Linea is already de-facto the most Ethereum-aligned L2, why?
1. Type-2 zkEVM
Linea implements an execution layer that aims to match Ethereum’s EVM behavior at the execution level, including opcodes, gas costs, precompiles.
This means:
Developers don’t need to learn anything new, Solidity, Vyper, Hardhat, Foundry, Remix, Ethers.js, Web3.js, MetaMask, WalletConnect, Chainlink oracles, Tenderly, The Graph, and more, everything just works out of the box, exactly like on Ethereum mainnet.
That’s the Ethereum vision:
Preserve the EVM experience, while scaling with rollups.
( * See Vitalik’s zkEVM classification post: The different types of ZK-EVMs)
2. ETH alignment
Linea uses ETH as the native gas token (not a wrapped token or altcoin).
That’s important because Vitalik and the Ethereum community have long emphasized that:
Ethereum-aligned L2s should use ETH for gas, not create their own token economy.
3. Ethereum-centric design choices
Linea’s design favors:
- Reuse of Ethereum infrastructure, including Geth-like execution and dev tools like Hardhat
- Compatibility with Ethereum L1 security assumptions
- No fragmentation of users or assets
4.
EIP-1559 + Base Fee Burn
Linea is currently the only L2 that fully implements EIP-1559-style gas mechanics, including:
- A base fee that follows Ethereum’s EIP-1559 adjustment logic
- Actual base fee burn, just like on Ethereum L1 (even if it’s a tiny amount like 7 wei).
Because Linea blocks are intentionally underutilized, the base fee doesn’t fluctuate like on L1, but the adjustment rules and burn mechanism are fully in place.
A recent post by Vitalik introduces the idea that Ethereum might one day replace its virtual machine entirely. This would have major implications, not just for L1, but for every rollup built on top.
This is still just a proposal, but I wanted to explore the potential implications for Linea, and why this shift wouldn’t affect its strong alignment with Ethereum or its long-term advantage.
How Linea’s approach differs (based on @AlexandreBelling post):
- Most zk projects are shifting toward zkVMs (especially RISC-V-based) to simplify proving.
- Linea instead uses direct arithmetization; meaning it manually translates EVM logic into math circuits, giving it fine-tuned control and much better performance (in many cases 10x or more).
- This makes Linea faster today, and keeps it tightly aligned with Ethereum’s actual behavior.
Pros of Linea’s approach:
- Best-in-class prover performance and lower latency
- Optimized, circuit-level control
- Minimal bug surface due to no compiler dependency
Tradeoffs:
- Takes more effort to maintain and evolve (each EVM change = circuit change)

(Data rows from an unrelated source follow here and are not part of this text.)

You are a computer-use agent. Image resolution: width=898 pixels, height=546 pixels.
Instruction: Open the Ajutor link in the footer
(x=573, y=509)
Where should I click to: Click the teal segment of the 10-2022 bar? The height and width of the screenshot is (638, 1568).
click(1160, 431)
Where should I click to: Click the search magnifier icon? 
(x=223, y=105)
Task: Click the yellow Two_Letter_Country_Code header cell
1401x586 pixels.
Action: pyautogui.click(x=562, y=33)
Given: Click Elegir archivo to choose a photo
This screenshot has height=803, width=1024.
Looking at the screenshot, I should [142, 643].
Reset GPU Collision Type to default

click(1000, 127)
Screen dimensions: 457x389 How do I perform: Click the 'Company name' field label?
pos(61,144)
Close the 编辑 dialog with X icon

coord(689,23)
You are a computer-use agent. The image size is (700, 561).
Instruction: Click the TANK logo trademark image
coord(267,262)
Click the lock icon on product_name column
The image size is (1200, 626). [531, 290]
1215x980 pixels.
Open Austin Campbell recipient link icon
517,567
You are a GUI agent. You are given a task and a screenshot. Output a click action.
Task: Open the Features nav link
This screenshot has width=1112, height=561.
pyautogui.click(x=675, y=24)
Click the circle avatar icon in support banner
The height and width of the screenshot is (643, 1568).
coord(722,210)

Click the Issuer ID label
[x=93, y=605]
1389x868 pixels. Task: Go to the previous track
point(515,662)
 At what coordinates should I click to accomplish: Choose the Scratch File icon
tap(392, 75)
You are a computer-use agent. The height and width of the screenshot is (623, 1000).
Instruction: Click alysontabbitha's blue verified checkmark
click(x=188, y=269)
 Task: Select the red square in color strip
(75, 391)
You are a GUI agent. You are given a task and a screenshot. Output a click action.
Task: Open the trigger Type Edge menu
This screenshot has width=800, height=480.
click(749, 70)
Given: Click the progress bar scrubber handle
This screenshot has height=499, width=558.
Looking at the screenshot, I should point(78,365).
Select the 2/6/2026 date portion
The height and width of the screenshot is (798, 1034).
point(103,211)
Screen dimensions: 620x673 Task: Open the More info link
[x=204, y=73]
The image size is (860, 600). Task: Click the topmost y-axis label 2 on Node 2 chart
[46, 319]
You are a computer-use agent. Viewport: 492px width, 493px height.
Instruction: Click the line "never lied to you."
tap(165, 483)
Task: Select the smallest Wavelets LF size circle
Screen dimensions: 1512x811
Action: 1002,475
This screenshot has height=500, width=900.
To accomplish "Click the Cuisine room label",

- Harder to formally verify: manual optimizations make the circuits faster, but more complex to mathematically prove.
What if Ethereum actually adopts RISC-V? Will Linea lose its advantage?
No, and here’s why:
1. Everyone would need to adapt
If Ethereum replaces the EVM with RISC-V, every L2, including Linea, Scroll, Polygon, zkSync, Starknet etc would need to rethink their execution or proving model. No one is “ready out of the box.”
L2 Type | Impact if Ethereum adopts RISC-V |
---|---|
Linea (Type-2 zkEVM) | Would adapt circuits/prover stack to support RISC-V or Bridge between EVM and RISC-V circuits or transitional execution support |
Scroll / Polygon | Same: EVM-compatible ZK systems also need rewrites |
zkSync / Starknet | Already custom VMs, could benefit from converging around a standard |
Optimistic Rollups | Not using proofs, but would still face upgrade pressure |
Even after adapting, most L2s would not reach Linea’s level of alignment unless they rebuild their execution behavior to match Ethereum’s deeply; not just adopt RISC-V.
2. Linea is already doing the harder job
Linea is already proving EVM logic directly, which is much harder than proving RISC-V. If needed, Linea can shift to proving RISC-V and potentially do it faster and more efficiently, without losing compatibility.
3. Ethereum alignment = matching behavior, not bytecode
Even if RISC-V replaces the EVM, what makes Linea Ethereum-aligned is:
- Matching semantics of
CALL
,SLOAD
, balances, etc. (Linea replicates not just the API surface of Ethereum, but its deep behavior; down to how storage, balances, and contract calls behave under the hood) - Preserving Ethereum gas model and account structure
- Maintaining full compatibility with dev tools and contract patterns
Linea’s focus has always been replicating Ethereum behavior exactly, not just running contracts; and that doesn’t change based on what virtual machine is used underneath.